787 7th Avenue, 3rd Floor New York, New York 10019 or by calling toll-free at 1-800-854-5674, BofA Securities, Inc., 200 North College Street, NC1-004-03-43, Charlotte, North Carolina 28255-0001, Attn: Prospectus Department, Toll-free: 1-800-294-1322, E-mail: dg.prospectus_requests@bofa.com, Citigroup Global Markets Inc., c/o Broadridge Financial Solutions, 1155 Long Island Avenue, Edgewood, NY 11717 or by telephone at 1-800-831-9146, Credit Agricole Securities (USA) Inc., Attention: Fixed Income Syndicate, 1301 Avenue of the Americas, 17th Floor, New York, New York 10019 or by calling toll-free at 1-866-807-6030, Goldman Sachs & Co.
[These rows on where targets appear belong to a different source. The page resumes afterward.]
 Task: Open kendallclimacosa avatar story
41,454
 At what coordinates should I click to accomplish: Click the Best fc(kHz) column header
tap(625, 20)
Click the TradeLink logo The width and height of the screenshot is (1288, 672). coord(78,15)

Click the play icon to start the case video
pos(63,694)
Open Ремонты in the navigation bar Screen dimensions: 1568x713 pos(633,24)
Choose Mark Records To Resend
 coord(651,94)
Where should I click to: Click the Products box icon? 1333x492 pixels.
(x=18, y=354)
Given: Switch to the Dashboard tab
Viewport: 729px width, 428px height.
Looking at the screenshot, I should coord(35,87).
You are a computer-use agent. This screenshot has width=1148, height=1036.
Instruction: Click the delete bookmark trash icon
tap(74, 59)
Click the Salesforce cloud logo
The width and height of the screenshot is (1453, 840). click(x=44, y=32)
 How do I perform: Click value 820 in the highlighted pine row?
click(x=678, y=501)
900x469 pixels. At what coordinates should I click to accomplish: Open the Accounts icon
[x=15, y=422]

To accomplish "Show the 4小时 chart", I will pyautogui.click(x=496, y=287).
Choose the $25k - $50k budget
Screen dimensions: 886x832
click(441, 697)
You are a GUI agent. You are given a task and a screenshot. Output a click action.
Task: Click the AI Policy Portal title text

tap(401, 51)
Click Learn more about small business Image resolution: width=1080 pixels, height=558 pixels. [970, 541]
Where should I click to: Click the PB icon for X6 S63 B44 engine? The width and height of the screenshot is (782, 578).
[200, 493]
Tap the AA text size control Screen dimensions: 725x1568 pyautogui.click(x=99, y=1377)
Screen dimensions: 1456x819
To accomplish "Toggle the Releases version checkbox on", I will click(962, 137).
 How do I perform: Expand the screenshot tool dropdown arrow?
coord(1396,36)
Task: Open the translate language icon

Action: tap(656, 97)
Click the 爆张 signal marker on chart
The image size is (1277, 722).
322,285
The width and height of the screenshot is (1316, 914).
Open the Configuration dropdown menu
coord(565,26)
LLC, Attention: Prospectus Department, 200 West Street, New York, New York 10282, telephone: 1-866-471-2526, facsimile: 212-902-9316 or by emailing prospectus-ny@ny.email.gs.com, J.P. Morgan Securities LLC collect at 1-212-834-4533, or Morgan Stanley & Co. LLC, Attention: Prospectus Department, 180 Varick Street, 2nd Floor, New York, NY 10014 or by calling toll-free at 1-866-718-1649.

This communication is not intended to be a confirmation as required under Rule 10b-10 of the Securities Exchange Act of 1934. A formal confirmation will be delivered to you separately. This notice shall not constitute an offer to sell or a solicitation of an offer to buy, nor shall there be any sale of the Securities in any state or jurisdiction in which such offer, solicitation or sale would be unlawful.

ANY DISCLAIMERS OR OTHER NOTICES THAT MAY APPEAR BELOW ARE NOT APPLICABLE TO THIS COMMUNICATION AND SHOULD BE DISREGARDED. SUCH DISCLAIMERS OR OTHER NOTICES WERE AUTOMATICALLY GENERATED AS A RESULT OF THIS COMMUNICATION BEING SENT VIA BLOOMBERG OR ANOTHER EMAIL SYSTEM.